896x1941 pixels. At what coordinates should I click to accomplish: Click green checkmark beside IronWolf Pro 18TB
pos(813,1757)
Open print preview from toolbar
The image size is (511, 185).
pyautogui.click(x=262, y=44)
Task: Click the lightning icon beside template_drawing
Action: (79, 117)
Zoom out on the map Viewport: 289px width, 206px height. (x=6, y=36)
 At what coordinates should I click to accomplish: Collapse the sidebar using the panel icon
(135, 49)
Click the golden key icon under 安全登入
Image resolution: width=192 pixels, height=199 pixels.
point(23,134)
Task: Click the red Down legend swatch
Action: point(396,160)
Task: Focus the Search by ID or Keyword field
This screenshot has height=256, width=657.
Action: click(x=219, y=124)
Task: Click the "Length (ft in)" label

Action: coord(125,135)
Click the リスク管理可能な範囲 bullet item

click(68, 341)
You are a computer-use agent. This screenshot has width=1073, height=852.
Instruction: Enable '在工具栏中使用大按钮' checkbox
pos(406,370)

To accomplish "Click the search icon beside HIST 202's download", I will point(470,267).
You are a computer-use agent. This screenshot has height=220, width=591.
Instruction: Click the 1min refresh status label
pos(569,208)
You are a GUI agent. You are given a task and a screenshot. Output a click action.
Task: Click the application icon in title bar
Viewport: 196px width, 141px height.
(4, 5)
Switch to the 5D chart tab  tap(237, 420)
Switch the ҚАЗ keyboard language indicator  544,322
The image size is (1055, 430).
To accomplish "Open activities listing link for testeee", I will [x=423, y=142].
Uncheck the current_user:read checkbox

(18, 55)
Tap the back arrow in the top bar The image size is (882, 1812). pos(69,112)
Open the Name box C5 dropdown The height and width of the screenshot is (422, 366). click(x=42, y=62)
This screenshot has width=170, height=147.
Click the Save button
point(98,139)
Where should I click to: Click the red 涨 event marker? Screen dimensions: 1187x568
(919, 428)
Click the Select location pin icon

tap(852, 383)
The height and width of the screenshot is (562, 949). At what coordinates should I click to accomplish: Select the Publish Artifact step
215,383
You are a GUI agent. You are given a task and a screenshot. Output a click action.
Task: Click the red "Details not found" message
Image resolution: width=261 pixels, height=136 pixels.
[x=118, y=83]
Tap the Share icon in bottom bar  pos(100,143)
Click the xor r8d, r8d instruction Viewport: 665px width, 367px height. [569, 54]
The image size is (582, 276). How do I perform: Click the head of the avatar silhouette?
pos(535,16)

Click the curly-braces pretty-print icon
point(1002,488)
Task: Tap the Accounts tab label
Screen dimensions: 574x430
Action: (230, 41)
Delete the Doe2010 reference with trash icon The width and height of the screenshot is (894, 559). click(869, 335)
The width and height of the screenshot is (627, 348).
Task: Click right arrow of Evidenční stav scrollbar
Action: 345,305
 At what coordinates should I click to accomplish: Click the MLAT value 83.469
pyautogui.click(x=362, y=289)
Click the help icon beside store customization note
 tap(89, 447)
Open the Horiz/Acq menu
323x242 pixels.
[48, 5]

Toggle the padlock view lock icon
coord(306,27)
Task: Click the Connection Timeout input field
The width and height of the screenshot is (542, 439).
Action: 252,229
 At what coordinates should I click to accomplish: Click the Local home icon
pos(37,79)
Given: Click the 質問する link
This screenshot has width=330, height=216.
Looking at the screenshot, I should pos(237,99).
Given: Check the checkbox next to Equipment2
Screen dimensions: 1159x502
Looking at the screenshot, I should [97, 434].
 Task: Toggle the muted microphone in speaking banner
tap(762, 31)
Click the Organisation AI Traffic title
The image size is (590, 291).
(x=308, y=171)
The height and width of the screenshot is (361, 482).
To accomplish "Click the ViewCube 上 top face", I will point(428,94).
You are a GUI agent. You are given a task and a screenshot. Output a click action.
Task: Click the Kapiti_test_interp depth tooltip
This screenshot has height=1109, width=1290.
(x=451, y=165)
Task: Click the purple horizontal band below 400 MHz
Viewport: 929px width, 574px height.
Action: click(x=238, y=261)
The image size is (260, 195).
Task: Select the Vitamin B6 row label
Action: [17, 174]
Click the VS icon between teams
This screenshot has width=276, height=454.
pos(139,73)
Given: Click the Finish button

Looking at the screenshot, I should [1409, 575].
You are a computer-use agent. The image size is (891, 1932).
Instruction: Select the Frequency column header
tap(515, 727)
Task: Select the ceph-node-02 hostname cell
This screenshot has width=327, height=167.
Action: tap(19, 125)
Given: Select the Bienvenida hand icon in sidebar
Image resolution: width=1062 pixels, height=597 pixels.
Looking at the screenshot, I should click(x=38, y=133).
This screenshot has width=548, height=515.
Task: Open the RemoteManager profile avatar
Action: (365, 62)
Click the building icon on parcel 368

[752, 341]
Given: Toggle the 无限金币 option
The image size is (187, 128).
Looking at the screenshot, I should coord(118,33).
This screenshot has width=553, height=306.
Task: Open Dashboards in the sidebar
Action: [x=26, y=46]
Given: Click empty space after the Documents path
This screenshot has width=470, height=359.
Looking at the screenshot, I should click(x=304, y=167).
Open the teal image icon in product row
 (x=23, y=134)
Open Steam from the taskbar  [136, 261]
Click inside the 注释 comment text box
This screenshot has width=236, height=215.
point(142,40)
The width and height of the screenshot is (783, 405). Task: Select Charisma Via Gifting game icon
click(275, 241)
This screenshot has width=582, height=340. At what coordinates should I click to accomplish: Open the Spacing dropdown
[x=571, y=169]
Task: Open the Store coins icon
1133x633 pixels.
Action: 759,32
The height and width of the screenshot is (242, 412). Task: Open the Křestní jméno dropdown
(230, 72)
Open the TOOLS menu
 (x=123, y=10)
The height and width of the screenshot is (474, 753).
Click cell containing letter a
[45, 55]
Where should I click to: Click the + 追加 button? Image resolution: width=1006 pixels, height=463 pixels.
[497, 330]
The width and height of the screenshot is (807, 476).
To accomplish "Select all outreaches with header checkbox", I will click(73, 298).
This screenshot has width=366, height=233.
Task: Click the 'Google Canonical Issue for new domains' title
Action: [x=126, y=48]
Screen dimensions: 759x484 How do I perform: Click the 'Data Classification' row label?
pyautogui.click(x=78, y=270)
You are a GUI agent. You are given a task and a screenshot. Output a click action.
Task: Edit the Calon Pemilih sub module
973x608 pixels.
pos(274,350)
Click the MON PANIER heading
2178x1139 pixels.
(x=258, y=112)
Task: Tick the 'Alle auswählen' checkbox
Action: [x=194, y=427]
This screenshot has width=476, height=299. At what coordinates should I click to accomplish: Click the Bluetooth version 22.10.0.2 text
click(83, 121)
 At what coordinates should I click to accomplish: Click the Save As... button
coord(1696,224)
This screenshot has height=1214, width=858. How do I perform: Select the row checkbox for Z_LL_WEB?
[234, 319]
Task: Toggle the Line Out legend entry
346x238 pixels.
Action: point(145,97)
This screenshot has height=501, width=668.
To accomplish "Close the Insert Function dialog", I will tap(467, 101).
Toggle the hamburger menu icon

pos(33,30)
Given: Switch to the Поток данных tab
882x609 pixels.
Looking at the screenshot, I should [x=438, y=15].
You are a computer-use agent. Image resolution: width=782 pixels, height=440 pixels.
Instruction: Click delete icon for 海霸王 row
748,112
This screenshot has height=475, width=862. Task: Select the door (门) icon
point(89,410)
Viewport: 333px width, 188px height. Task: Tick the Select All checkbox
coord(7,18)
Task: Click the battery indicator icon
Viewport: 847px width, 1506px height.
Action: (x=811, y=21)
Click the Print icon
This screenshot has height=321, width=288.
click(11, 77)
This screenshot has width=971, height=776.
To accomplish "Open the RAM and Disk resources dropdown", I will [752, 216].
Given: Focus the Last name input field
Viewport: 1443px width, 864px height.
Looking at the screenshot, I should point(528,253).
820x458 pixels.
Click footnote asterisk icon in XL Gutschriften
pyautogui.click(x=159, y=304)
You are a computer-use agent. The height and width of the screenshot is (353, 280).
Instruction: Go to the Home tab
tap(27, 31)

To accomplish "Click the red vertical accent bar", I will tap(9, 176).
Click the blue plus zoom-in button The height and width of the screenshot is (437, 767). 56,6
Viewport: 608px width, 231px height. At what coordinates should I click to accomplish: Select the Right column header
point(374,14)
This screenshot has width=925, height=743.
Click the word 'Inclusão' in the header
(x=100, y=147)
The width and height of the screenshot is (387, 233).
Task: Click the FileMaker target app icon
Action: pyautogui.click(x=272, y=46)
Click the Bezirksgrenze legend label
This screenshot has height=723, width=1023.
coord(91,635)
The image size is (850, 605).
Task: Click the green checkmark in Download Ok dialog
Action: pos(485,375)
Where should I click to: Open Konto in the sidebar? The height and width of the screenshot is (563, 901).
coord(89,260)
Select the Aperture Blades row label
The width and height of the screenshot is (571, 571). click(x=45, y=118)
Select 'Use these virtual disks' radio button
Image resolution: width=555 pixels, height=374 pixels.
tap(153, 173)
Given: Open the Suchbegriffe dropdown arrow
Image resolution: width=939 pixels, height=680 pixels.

****

### Exercise prompt
In the data above, retype exactly and only the lines between the one holding "Task: Click the Kapiti_test_interp" and the one holding "Given: Click empty", inclusive.

### Expected answer
Task: Click the Kapiti_test_interp depth tooltip
This screenshot has height=1109, width=1290.
(x=451, y=165)
Task: Click the purple horizontal band below 400 MHz
Viewport: 929px width, 574px height.
Action: click(x=238, y=261)
The image size is (260, 195).
Task: Select the Vitamin B6 row label
Action: [17, 174]
Click the VS icon between teams
This screenshot has width=276, height=454.
pos(139,73)
Given: Click the Finish button

Looking at the screenshot, I should [1409, 575].
You are a computer-use agent. The image size is (891, 1932).
Instruction: Select the Frequency column header
tap(515, 727)
Task: Select the ceph-node-02 hostname cell
This screenshot has width=327, height=167.
Action: tap(19, 125)
Given: Select the Bienvenida hand icon in sidebar
Image resolution: width=1062 pixels, height=597 pixels.
Looking at the screenshot, I should click(x=38, y=133).
This screenshot has width=548, height=515.
Task: Open the RemoteManager profile avatar
Action: (365, 62)
Click the building icon on parcel 368

[752, 341]
Given: Toggle the 无限金币 option
The image size is (187, 128).
Looking at the screenshot, I should coord(118,33).
This screenshot has width=553, height=306.
Task: Open Dashboards in the sidebar
Action: [x=26, y=46]
Given: Click empty space after the Documents path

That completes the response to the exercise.